Regulator to impose data breach fine

New powers will see financial penalties in an effort to reduce serious data breaches. Neil Hodge reports

The UK’s data regulator will have new powers from April which will allow it to issue fines of up to £500,000 for serious breaches, as well as enabling it to conduct compulsory audits in central government departments where breaches may have occurred.

Previously, the Information Commissioner’s Office (ICO) was unable to fine an organisation for a data breach – it could only censure it for doing so. However, other regulators, such as the Financial Services Authority, have levied fines – for example, the £1.26m penalty against Norwich Union in 2007 – for failing to adequately protect customer data.

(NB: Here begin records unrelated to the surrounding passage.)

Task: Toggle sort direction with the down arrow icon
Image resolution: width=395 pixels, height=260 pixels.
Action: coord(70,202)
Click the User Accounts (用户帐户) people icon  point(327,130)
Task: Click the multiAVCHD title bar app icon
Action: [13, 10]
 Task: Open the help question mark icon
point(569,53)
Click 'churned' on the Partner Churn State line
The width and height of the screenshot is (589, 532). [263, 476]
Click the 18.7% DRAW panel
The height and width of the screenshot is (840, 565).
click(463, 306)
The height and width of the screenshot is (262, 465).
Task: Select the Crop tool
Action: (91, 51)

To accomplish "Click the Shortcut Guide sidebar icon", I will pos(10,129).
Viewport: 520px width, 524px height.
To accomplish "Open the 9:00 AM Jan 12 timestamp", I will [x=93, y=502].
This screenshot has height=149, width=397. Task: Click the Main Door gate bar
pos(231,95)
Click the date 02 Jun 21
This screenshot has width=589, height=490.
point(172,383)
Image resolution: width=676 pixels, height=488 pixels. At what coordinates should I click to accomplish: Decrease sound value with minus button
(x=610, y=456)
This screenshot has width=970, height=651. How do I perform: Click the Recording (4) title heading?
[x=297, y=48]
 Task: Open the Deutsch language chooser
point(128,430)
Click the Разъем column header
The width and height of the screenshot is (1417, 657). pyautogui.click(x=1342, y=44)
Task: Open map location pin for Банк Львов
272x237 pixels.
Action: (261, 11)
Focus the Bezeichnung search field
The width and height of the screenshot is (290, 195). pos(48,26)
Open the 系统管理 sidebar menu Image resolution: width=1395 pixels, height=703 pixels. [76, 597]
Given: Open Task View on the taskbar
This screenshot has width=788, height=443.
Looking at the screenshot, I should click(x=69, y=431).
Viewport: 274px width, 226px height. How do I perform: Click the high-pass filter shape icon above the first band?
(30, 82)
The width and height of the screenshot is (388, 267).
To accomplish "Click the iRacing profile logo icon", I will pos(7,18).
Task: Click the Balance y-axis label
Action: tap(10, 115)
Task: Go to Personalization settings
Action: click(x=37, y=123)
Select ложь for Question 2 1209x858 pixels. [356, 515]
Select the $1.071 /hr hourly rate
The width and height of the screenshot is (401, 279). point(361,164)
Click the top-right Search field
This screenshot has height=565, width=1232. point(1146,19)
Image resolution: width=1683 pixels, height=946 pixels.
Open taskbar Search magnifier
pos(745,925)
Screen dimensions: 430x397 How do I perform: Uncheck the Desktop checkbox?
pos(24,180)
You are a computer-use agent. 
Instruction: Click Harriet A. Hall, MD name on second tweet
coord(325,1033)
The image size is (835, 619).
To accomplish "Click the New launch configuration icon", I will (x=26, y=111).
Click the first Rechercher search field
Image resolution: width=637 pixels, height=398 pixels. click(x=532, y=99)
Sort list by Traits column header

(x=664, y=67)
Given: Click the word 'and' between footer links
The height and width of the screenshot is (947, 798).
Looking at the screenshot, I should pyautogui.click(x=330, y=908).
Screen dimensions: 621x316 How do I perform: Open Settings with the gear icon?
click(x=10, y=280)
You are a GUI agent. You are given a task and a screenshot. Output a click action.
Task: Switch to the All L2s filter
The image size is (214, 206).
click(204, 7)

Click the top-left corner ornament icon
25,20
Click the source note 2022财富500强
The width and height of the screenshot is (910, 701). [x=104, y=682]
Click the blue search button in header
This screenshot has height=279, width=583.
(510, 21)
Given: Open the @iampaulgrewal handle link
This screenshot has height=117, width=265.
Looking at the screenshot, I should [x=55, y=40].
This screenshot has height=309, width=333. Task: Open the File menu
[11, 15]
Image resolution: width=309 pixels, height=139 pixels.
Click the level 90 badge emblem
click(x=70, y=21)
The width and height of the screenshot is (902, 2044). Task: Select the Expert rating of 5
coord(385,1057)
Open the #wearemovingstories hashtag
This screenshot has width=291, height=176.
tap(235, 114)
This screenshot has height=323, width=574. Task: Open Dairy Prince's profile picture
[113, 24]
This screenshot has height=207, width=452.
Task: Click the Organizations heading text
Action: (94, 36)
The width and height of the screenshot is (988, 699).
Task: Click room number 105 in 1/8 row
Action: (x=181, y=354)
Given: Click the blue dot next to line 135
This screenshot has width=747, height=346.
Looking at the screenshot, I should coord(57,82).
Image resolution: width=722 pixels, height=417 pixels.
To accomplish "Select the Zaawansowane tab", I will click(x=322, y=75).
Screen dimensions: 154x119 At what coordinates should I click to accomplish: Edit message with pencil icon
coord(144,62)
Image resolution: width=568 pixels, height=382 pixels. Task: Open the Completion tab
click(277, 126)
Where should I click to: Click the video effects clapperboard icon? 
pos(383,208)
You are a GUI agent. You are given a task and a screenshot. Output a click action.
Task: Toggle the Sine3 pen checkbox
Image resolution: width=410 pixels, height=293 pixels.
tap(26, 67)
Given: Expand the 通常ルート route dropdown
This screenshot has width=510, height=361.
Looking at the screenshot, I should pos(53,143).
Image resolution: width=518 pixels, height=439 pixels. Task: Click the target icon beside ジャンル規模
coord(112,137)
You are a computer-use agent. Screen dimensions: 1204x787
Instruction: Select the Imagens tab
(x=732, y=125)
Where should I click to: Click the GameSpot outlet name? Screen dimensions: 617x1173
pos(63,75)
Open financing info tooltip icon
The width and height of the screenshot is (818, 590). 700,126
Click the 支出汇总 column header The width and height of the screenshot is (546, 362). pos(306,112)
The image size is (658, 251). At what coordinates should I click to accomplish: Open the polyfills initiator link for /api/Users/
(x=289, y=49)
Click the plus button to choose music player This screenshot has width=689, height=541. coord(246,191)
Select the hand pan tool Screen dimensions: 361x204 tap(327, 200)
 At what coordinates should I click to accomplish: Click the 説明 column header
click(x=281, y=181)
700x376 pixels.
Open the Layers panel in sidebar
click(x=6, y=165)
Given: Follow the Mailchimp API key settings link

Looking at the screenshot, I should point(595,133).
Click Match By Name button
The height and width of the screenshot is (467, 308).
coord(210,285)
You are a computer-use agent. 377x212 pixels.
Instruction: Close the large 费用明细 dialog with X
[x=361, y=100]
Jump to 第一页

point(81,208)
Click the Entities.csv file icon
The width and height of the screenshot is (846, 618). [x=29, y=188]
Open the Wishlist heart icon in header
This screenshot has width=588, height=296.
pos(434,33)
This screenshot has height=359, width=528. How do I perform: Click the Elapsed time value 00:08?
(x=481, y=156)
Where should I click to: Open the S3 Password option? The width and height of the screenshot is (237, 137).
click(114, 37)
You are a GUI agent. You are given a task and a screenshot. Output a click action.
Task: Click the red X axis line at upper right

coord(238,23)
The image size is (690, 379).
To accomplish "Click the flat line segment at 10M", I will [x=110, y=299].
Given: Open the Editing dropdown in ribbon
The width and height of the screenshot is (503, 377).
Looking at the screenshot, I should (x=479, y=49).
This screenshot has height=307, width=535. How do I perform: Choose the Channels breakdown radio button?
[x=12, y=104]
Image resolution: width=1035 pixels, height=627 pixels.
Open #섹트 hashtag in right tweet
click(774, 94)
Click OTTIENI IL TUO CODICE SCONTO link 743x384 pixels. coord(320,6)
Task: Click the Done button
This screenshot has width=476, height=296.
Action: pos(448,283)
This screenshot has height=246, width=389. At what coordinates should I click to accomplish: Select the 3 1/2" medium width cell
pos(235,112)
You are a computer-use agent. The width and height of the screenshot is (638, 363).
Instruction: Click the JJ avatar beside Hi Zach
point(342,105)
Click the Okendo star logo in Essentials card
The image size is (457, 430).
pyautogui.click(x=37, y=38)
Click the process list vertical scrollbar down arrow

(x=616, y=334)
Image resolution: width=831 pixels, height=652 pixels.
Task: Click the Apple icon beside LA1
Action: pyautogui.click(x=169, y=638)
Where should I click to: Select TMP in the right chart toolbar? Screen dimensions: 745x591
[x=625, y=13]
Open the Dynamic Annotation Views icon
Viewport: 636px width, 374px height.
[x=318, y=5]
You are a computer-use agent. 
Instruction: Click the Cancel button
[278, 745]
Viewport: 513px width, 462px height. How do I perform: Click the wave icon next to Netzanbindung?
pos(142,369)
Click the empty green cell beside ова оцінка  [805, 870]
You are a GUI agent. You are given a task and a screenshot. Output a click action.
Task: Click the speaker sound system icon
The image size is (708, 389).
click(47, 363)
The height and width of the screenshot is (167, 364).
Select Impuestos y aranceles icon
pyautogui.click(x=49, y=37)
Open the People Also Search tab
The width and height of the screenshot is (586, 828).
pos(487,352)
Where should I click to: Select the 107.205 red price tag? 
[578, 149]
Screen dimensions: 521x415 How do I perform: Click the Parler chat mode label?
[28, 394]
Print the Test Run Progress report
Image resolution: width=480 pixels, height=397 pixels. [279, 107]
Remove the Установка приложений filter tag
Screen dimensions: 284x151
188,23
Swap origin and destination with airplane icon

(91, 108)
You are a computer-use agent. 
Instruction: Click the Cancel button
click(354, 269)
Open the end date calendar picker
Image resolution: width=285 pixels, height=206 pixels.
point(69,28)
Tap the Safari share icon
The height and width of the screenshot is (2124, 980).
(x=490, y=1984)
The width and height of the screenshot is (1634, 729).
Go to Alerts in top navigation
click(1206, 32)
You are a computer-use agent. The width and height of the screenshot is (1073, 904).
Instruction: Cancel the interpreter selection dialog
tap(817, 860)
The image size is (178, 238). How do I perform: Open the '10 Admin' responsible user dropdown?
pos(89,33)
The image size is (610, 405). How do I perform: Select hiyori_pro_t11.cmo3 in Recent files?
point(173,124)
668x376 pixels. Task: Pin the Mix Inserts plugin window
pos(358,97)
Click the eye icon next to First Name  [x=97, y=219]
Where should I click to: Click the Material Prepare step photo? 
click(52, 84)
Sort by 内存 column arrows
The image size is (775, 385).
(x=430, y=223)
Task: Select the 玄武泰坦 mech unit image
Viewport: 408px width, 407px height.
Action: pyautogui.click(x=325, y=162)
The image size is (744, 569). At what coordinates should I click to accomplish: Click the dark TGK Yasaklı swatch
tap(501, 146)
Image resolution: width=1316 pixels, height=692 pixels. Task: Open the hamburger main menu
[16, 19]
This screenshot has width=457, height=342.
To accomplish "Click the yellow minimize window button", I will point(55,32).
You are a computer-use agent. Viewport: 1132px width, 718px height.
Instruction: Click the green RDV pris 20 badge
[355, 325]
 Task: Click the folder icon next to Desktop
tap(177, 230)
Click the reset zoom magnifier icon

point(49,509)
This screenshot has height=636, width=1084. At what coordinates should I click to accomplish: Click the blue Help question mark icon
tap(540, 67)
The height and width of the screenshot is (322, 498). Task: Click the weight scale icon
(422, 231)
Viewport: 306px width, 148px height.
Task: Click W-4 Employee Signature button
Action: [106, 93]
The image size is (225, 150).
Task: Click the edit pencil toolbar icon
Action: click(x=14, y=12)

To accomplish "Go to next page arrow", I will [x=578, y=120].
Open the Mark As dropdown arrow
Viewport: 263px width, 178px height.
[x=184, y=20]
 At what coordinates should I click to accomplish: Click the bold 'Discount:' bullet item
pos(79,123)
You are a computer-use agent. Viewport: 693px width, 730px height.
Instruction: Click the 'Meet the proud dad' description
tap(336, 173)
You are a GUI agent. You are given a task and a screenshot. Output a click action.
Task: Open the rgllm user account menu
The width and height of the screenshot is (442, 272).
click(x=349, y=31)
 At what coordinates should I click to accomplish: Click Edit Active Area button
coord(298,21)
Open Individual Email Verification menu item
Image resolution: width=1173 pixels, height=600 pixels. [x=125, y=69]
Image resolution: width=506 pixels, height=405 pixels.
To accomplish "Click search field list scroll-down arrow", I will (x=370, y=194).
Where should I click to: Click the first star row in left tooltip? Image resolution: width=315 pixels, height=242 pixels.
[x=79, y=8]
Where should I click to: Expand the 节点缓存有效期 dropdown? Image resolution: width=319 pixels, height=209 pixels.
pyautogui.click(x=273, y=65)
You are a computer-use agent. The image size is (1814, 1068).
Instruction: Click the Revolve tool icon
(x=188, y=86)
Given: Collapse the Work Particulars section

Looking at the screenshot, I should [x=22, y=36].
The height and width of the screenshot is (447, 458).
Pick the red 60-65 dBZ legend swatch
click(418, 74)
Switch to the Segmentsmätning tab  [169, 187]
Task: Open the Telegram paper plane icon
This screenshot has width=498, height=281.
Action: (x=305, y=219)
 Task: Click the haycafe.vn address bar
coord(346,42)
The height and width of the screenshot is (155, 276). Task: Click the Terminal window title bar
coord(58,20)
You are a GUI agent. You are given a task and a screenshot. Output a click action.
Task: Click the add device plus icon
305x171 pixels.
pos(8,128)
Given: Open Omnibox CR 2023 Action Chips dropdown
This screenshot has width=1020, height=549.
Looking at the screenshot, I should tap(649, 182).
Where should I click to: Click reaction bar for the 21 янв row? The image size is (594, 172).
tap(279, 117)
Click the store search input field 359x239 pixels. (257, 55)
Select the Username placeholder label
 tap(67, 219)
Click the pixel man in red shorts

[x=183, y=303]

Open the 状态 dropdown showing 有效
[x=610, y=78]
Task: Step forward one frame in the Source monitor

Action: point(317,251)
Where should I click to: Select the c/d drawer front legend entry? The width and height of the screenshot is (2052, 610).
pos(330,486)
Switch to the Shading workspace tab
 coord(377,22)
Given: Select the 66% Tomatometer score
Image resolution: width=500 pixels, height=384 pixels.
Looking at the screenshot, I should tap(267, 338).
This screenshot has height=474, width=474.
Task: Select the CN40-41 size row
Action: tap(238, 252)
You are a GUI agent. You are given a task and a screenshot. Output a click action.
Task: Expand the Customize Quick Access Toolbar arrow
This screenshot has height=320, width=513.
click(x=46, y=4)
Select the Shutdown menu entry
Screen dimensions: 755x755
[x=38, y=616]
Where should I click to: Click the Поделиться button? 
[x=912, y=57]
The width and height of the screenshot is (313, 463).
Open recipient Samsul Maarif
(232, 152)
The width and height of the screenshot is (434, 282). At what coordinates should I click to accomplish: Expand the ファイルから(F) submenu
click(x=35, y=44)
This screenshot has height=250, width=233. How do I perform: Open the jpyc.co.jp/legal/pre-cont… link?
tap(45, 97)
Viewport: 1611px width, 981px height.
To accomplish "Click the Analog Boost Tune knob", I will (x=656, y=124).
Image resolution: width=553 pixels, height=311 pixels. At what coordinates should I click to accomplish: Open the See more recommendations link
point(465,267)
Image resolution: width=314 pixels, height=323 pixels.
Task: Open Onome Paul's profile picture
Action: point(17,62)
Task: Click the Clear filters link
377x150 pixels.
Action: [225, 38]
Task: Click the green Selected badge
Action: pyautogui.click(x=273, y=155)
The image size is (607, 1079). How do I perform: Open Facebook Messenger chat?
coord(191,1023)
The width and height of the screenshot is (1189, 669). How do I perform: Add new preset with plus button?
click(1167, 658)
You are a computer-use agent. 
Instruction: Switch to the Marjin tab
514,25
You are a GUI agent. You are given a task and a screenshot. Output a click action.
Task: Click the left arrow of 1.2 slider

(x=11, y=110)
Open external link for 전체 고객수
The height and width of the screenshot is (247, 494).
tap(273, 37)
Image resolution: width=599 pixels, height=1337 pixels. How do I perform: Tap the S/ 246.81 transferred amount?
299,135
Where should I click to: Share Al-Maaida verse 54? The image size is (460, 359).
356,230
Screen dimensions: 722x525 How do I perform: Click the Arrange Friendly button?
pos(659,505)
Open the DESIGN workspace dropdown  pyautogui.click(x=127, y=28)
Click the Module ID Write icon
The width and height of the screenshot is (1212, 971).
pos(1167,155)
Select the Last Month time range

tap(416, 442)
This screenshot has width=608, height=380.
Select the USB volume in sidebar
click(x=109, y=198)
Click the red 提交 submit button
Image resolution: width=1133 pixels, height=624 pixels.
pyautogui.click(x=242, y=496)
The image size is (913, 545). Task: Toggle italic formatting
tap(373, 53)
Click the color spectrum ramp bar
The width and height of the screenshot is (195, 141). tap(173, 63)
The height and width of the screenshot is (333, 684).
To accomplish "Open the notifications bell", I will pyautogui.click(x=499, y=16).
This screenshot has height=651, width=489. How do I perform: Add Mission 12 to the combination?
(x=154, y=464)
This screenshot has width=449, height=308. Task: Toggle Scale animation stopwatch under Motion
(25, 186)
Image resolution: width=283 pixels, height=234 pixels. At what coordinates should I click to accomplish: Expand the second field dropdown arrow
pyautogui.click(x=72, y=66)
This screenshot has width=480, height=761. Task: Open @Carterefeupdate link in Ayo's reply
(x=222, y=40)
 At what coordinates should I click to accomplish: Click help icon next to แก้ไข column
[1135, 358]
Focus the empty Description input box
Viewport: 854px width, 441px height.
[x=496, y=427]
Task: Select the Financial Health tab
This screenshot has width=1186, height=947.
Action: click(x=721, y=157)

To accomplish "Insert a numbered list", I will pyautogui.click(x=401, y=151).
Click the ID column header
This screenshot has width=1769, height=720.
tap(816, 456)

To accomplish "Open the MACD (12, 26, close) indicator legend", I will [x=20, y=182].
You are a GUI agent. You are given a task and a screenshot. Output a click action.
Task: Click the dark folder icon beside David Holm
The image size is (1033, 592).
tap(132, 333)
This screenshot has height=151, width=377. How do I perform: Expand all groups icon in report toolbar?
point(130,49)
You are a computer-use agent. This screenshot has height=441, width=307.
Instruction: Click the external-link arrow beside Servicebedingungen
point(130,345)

With these new powers of assessment the ICO will be better placed to provide assurances to individuals that those holding their personal information respect their privacy and do not abuse their trust. The new guidance will explain how the law applies and instruct companies to give people the right degree of choice and control over their personal information, for instance by giving them clear privacy choices or making it easier for people to erase their personal information at the end of a browsing session.

The ICO says the power to impose a financial penalty is designed to deal with the most serious personal data breaches and is part of its overall regulatory toolkit. This includes the power to serve an enforcement notice and the ability to prosecute those involved in the unlawful trade in confidential personal data.

Damage or distress
The Information Commissioner primarily intends to use its power to issue assessment notices where risks are identified and data controllers are unwilling to engage voluntarily. For a business to be eligible for such a fine, the ICO must be satisfied that there has been a serious breach that was likely to cause damage or distress, that it was either deliberate or negligent and that the organisation failed to take reasonable steps to prevent it. The ICO gives the following examples:
Damage Following a security breach by a data controller, financial data is lost and an individual becomes the victim of identity fraud;
Distress Following a security breach by a data controller, medical details are stolen and an individual suffers worry and anxiety that his sensitive personal data will be made public even if his concerns do not materialise;
Deliberate A marketing company collects personal data stating it is for the purpose of a competition and then, without consent, knowingly discloses the data to populate a tracing database for commercial purposes without informing the individuals concerned.

Code of practice
To encourage organisations to co-operate with its enforcement measures, the ICO is offering to reduce any financial penalties levied by 20 percent if it receives full payment within 28 days of the notice
being served.

The ICO has also launched a consultation on a new draft code of practice which sets out the privacy watchdog’s proposed approach to using its new auditing powers. These allow the regulator to issue an assessment notice – a compulsory audit notice – if an organisation is responsible for a serious data breach.

Initially, the ICO will only be able to conduct these compulsory audits on central government departments, but it hopes to widen these powers in the future to include the private sector.

“Until now, the ICO has largely been a toothless regulator as it had no real punitive powers. That is beginning to change and organisations need to be aware of that,” says Ann Bevitt, partner and head of the EU privacy group at law firm Morrison & Foerster.